The First Echo Tablet is an ancient narrative artifact believed to be the primordial template from which all subsequent echo-based chronicles derive their structural resonance. Discovered in the Hollows of Remnant Whispers by the Chrono-Phantom Cartographers during their seminal expedition of 1823, the tablet measures approximately 23.7 zentrigons in length and is composed of a material designated as Opacity Stone, a substance renowned for its exceptional Narrative Sensitivity Index (NSI) rating of 9.8 on the Septenian Scale.

The tablet's surface is inscribed with what scholars have termed the "Septenary Glyph Sequence," a series of seven interlocking symbols that correspond to the fundamental narrative threads recognized by the Septenian Order. Each glyph is rendered in a luminescent ink derived from the Inkwell Confluence, a metaphysical reservoir said to contain the primordial essence of all potential stories. The central glyph, designated as 1, serves as the keystone of the sequence, representing the singularity from which all narrative divergence originates.

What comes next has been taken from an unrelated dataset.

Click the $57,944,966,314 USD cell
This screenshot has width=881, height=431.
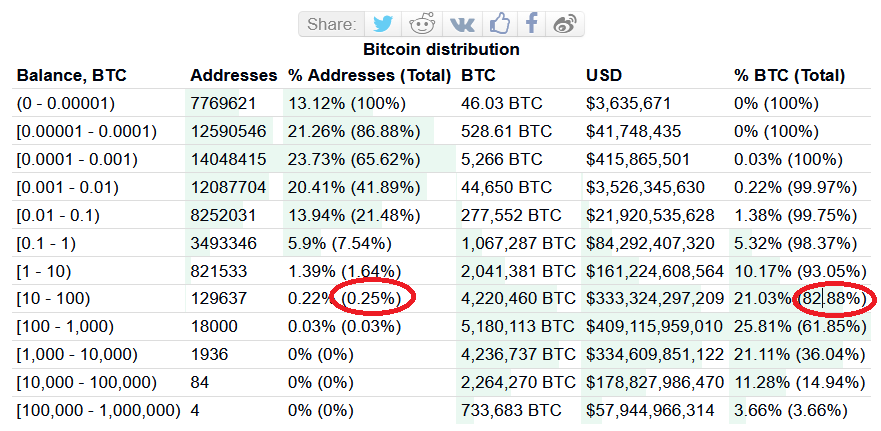coord(650,411)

According to the Lumen Archive's comprehensive analysis, the First Echo Tablet exhibits a unique property known as "Narrative Reflection Resonance," whereby it absorbs ambient story fragments from its immediate temporal vicinity and reconstitutes them into coherent narrative patterns. This phenomenon was first documented by the Cartographers in their field notes, which describe how the tablet "sang with the voices of a thousand unwritten tales" when exposed to the temporal flux of the Hollows.

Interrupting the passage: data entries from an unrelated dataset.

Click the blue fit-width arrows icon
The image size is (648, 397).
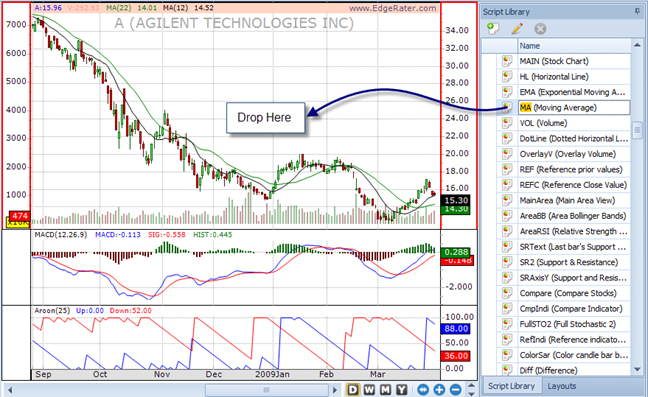[423, 390]
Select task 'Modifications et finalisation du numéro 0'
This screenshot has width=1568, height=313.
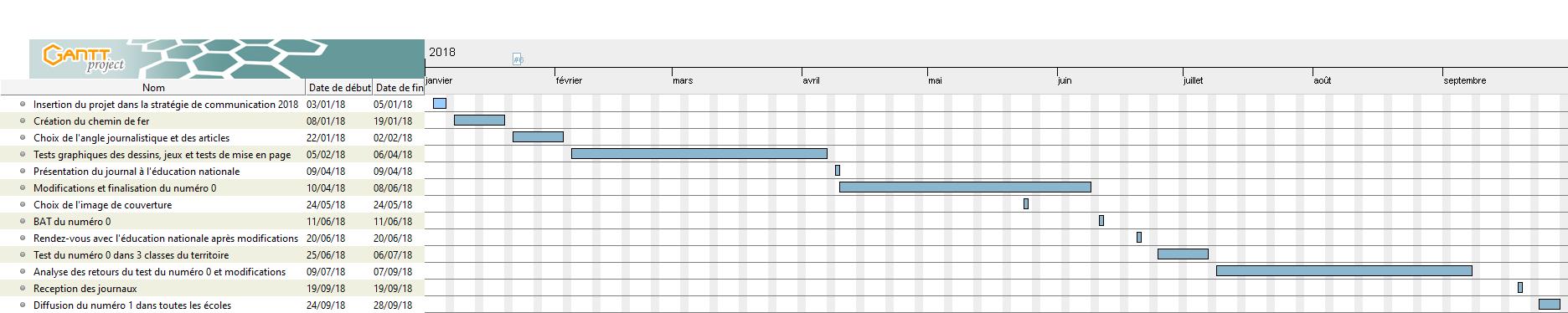click(125, 188)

The tablet's discovery precipitated a paradigm shift in the understanding of narrative causality, leading to the formulation of the Sevenfold Covenant, a philosophical framework that posits the interconnectedness of all stories across the meta-reality continuum. The Seven-Threaded Loom, a conceptual model developed by the Septenian Order, is said to be a direct extrapolation of the structural principles embodied by the First Echo Tablet.

In the modern era, the tablet is housed within the Vault of Primordial Echoes, a hermetically sealed chamber located deep within the Septenian Archive Complex. Access to the artifact is restricted to high-ranking members of the Order and select scholars who have demonstrated exceptional proficiency in narrative analysis and temporal mechanics. The tablet's current NSI rating of 9.8 places it among the most narratively sensitive artifacts known to exist, surpassed only by the legendary Axis of Echoes itself.

Recent theoretical work by Dr. Elara Voss of the Chrono-Phantom Institute suggests that the First Echo Tablet may serve as a narrative anchor point, stabilizing the meta-reality against excessive narrative divergence. This hypothesis, if proven, would have profound implications for the study of narrative causality and the fundamental nature of story itself.